▶ DIRECTIONS FOR THIS TASK
Rewrite the listing as a numbered list, starting with the line containing "This screenshot has width=1440, height=769." and continuing through the line containing "tap(400, 434)", leaving out any blank lines.

▶ RAW DATA
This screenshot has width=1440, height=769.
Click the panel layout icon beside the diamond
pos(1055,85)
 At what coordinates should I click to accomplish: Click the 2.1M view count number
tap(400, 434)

* * *

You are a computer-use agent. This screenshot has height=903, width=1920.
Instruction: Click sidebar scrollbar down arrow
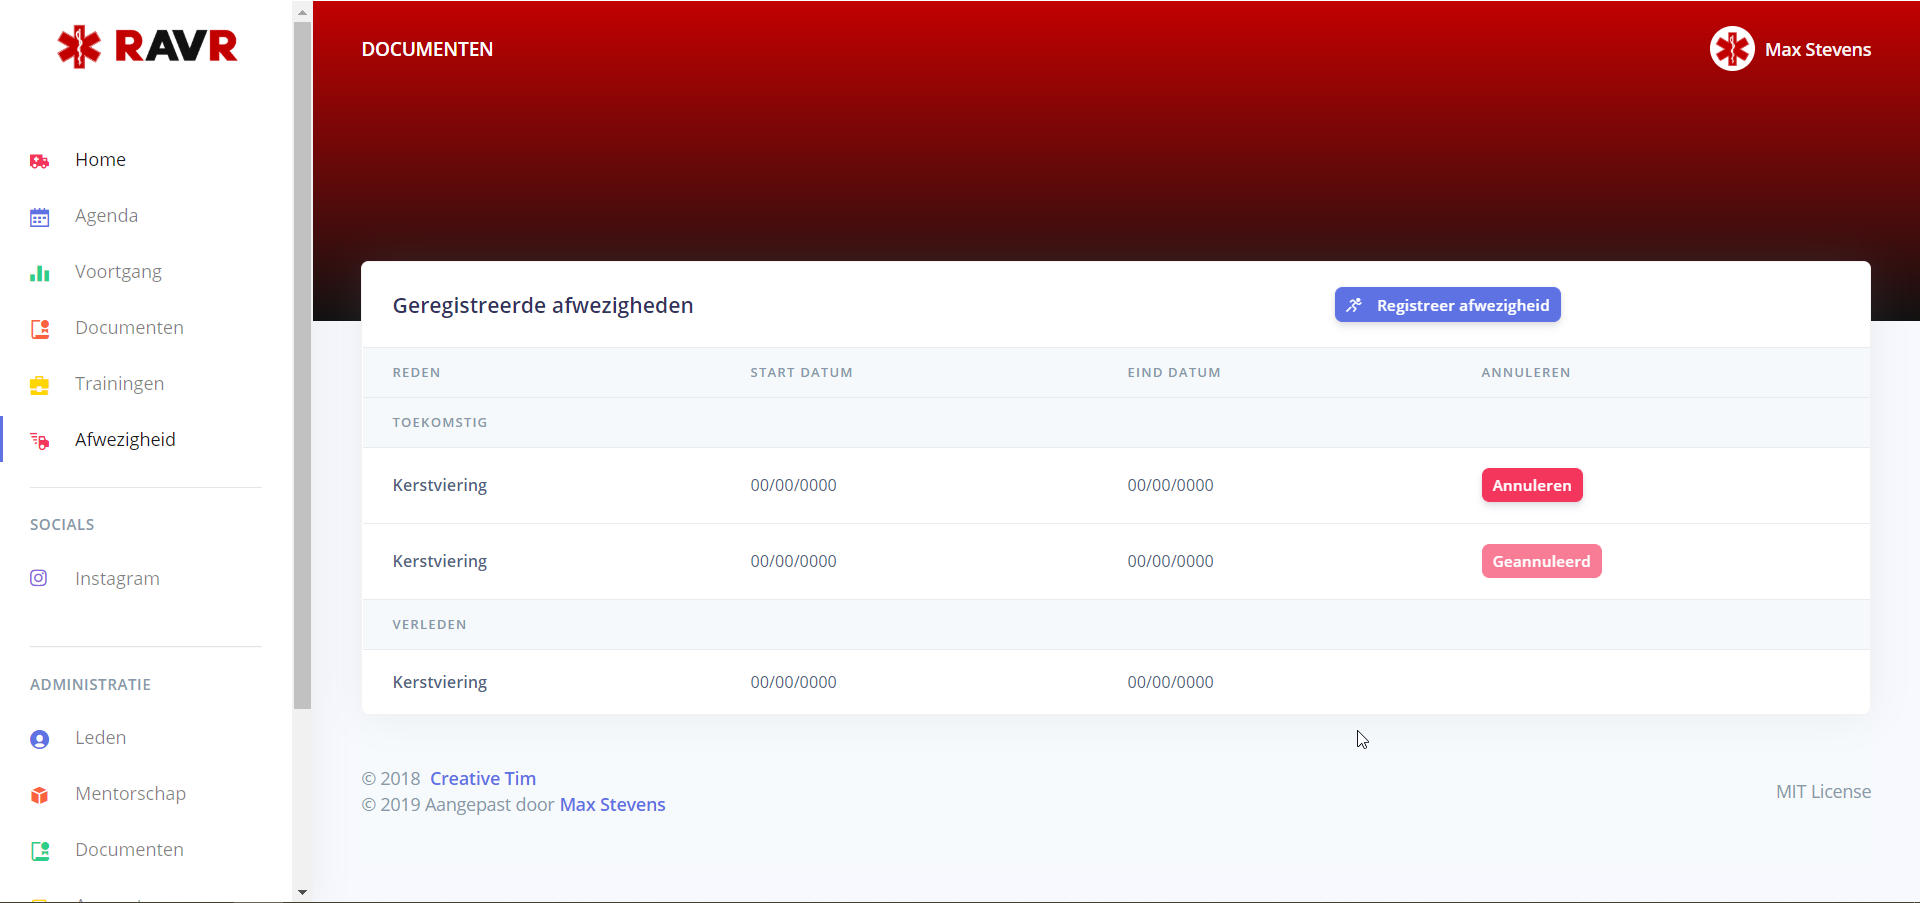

▶ ANSWER TO THIS EXERCISE
1. This screenshot has width=1440, height=769.
2. Click the panel layout icon beside the diamond
3. pos(1055,85)
4.  At what coordinates should I click to accomplish: Click the 2.1M view count number
5. tap(400, 434)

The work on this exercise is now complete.